5. Pharmacological Screening:
a. Anticonvulsant Screening:
All new compounds and intermediates designed and prepared in schemes 1 and 2 (20 compounds) were evaluated for their anticonvulsant activity using two methods:
i. Strychnine-induced seizures where 8 compounds (IVe, Vc, Vd, VI, VII, VIII, IXc and Xb) exhibited anticonvulsant activity but less than that of the reference drug phenobarbitone sodium. Toxicity study was performed on the most active compounds.

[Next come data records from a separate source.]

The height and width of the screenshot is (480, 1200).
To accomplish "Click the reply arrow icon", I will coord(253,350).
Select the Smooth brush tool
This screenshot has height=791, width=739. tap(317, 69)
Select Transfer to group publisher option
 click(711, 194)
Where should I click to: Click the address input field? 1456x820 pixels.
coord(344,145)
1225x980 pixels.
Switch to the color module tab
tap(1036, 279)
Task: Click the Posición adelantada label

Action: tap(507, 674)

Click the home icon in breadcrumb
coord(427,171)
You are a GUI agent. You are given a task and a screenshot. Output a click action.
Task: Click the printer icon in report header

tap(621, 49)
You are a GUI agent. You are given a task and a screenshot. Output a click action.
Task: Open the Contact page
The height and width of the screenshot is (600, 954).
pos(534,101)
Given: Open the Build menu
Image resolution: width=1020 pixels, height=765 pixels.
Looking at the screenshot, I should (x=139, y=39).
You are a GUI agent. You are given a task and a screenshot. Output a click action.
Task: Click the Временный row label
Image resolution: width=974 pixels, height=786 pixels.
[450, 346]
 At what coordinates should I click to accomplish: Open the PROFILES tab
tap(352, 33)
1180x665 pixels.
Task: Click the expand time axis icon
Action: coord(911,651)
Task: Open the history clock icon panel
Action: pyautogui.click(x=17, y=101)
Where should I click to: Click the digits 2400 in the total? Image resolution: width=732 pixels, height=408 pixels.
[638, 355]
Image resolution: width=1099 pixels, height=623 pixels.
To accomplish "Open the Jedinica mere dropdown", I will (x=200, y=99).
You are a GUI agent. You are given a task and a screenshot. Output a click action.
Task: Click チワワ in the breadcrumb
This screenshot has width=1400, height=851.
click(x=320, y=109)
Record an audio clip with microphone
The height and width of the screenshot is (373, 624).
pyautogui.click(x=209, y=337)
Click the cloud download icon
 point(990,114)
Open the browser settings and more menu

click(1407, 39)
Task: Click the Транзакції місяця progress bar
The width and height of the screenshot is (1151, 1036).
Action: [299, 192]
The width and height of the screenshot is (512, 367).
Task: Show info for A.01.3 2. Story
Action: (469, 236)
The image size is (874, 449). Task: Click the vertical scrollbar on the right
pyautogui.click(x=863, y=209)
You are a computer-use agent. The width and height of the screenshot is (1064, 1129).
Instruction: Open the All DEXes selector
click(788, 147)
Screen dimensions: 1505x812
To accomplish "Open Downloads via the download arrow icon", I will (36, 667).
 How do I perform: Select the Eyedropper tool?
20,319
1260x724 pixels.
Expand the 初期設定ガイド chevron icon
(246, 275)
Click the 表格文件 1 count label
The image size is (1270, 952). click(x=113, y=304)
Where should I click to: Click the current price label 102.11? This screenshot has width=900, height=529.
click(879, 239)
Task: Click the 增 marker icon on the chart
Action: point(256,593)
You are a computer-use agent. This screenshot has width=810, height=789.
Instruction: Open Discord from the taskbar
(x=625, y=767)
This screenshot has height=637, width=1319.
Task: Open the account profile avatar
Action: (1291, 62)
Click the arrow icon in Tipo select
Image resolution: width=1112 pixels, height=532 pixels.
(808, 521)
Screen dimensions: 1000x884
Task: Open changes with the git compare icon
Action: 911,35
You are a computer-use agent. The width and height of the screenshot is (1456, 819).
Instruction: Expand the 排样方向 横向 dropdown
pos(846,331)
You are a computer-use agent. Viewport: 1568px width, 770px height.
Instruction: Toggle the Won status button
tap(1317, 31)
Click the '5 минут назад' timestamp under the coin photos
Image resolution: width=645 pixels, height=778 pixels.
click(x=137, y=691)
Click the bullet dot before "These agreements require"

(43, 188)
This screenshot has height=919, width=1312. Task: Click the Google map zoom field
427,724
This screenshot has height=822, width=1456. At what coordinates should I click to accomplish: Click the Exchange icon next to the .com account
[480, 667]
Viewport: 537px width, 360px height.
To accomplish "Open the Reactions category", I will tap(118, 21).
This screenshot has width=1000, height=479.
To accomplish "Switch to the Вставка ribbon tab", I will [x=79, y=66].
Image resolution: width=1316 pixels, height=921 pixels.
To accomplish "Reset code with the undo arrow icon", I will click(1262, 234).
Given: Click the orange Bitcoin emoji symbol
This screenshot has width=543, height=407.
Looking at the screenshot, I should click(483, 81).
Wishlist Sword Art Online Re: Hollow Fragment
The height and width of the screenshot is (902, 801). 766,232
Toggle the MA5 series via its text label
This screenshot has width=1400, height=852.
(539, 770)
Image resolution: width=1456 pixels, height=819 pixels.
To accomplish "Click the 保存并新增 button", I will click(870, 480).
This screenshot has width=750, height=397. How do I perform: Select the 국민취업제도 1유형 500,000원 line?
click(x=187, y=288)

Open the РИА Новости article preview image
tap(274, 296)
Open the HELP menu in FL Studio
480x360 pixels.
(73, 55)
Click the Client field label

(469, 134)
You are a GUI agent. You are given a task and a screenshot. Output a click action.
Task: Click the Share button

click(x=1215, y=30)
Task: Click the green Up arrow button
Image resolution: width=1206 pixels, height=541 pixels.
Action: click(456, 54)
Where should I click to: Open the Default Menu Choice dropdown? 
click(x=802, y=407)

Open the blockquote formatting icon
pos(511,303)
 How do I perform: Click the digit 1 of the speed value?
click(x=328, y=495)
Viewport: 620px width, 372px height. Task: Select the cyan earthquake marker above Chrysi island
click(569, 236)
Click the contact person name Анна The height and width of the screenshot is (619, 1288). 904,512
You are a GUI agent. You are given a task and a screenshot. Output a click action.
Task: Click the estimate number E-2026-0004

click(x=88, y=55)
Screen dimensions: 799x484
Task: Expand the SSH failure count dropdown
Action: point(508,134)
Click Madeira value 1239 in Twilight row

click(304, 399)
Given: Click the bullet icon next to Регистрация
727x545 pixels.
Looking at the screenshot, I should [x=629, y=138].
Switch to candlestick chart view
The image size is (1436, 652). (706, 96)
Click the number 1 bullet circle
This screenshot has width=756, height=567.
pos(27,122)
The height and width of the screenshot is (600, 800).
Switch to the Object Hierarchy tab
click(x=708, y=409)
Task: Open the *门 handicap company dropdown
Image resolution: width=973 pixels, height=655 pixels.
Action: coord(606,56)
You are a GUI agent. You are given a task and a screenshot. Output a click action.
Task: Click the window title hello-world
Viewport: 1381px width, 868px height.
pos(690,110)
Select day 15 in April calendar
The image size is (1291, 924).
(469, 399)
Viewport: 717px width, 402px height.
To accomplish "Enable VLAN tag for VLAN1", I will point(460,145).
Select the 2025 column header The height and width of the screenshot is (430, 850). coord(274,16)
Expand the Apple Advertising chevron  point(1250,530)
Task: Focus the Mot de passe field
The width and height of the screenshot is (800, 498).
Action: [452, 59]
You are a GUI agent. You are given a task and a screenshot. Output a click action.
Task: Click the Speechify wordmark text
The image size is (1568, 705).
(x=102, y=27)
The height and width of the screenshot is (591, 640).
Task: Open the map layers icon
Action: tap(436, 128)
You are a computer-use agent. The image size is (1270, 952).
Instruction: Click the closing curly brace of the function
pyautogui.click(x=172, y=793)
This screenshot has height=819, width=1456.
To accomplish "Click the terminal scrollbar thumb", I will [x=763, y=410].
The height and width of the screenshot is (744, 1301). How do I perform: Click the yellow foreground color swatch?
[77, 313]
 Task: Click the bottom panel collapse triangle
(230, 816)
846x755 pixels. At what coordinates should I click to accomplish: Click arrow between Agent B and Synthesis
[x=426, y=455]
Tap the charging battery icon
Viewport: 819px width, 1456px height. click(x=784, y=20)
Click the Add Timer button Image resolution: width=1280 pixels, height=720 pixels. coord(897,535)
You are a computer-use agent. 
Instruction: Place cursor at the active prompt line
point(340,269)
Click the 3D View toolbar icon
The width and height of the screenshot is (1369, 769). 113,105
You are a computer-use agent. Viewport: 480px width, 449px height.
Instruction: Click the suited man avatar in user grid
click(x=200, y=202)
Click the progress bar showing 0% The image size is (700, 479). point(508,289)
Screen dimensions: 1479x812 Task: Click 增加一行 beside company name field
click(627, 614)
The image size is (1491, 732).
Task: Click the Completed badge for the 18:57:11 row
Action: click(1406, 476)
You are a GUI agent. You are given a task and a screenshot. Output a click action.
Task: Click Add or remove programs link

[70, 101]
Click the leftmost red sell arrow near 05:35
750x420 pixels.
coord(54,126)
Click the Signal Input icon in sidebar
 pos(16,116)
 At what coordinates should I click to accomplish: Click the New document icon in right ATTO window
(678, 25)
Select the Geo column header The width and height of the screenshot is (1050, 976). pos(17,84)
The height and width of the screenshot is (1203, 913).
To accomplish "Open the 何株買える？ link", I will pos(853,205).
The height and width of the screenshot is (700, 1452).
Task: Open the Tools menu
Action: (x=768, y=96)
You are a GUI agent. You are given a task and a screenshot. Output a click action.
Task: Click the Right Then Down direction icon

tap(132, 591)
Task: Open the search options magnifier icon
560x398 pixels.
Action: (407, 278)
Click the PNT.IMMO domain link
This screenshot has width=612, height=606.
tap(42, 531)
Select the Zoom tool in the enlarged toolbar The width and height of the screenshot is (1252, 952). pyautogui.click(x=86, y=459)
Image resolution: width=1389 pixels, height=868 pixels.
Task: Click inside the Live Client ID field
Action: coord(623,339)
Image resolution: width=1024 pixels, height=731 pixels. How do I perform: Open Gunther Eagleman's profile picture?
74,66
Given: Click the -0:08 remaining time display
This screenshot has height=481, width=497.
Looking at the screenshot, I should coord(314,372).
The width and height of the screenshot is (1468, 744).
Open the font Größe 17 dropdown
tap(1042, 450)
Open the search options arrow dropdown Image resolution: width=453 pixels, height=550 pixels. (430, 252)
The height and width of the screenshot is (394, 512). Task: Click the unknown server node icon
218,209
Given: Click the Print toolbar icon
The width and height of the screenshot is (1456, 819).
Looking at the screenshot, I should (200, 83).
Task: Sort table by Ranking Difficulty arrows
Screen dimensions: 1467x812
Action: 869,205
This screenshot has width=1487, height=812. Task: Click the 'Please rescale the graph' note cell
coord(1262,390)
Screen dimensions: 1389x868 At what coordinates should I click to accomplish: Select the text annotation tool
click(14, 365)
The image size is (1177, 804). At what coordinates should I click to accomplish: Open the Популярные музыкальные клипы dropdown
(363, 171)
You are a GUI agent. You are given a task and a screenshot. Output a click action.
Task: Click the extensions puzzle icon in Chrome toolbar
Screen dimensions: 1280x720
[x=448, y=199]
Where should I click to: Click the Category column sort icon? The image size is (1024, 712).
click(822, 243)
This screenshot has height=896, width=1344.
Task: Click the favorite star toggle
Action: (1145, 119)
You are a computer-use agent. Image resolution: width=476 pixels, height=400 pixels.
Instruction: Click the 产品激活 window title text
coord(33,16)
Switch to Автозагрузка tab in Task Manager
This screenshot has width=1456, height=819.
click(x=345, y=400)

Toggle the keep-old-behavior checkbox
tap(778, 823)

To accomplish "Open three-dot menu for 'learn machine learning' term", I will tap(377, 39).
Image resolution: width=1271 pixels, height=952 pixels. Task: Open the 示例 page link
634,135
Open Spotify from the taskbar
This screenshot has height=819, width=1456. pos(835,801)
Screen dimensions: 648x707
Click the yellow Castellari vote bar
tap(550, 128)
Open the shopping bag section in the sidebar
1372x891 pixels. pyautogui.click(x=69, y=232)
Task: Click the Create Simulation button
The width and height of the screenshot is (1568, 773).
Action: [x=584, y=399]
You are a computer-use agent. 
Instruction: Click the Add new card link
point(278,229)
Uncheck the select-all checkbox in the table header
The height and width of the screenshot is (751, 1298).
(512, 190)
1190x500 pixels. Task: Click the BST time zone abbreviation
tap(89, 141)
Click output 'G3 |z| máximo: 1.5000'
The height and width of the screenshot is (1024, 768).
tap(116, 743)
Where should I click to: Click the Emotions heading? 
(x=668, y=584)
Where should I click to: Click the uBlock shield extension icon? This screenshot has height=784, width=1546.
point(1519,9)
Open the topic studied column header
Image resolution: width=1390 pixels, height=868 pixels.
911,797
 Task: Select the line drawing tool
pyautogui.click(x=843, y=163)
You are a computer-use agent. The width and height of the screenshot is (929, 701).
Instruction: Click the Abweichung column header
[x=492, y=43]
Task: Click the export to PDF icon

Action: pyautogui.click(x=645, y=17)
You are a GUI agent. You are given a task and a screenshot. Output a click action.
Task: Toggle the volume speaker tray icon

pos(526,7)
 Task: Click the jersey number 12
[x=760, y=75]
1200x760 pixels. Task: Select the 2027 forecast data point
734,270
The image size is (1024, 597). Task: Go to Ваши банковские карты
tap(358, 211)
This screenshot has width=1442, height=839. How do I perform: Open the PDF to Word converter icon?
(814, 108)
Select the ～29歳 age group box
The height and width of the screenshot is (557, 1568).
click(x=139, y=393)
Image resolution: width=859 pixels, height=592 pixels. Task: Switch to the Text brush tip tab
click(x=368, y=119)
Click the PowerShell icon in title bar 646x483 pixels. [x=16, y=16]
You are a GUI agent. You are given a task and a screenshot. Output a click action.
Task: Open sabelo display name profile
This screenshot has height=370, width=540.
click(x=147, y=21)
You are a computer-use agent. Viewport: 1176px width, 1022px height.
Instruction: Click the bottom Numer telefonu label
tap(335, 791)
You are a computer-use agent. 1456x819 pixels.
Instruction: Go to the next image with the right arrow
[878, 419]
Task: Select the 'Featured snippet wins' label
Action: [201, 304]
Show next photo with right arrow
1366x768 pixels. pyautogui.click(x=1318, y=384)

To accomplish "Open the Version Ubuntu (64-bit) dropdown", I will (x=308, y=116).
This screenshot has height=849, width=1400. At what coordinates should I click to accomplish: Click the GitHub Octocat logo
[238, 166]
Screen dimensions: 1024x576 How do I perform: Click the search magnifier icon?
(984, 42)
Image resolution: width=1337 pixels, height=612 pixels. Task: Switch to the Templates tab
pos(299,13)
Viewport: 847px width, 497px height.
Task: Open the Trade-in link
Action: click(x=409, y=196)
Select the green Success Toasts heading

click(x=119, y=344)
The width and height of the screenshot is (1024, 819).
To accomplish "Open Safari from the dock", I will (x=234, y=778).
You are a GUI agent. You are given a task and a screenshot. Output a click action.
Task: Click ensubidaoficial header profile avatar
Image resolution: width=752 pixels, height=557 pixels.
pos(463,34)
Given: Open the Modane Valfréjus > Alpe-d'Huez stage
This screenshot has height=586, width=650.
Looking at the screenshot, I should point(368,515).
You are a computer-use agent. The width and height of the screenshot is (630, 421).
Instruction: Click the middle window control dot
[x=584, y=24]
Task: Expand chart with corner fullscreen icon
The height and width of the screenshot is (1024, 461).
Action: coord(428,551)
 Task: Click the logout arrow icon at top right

ii. Maximal electroschock-induced seizures (MES) where 4 compounds (IVd, Ve, VIII and Xa) showed a nearly equipotent anticonvulsant activity compared to the reference drug phenytoin. Also, 4 compounds (Vb, Vd, IXb and Xc) were more active than phenytoin.
b. Antiinflammatory Screening:
All new compounds and intermediates designed and prepared in scheme 4 (24 compounds) were evaluated for their antiinflammatory activity using ”rat paw carrageenan oedema” method. Two compounds XIVf and XIVg were equipotent to the reference drug diclofenac-sodium. Also, 9 compounds (XIa, XIIIc, XIVa, XIVh, XIVi, XVb, XVc, XVd and XVe) showed significant activity (80%-94%).
The ulcerogenic potential was determined for the most active compounds (XIa, XIVa, XIVf, XIVg, XIVh, XIVi, XVb, XVd and XVe) and they were found to be safer than diclofenac-sodium.
6. References:
This part includes 135 references covering the period 1962-2011.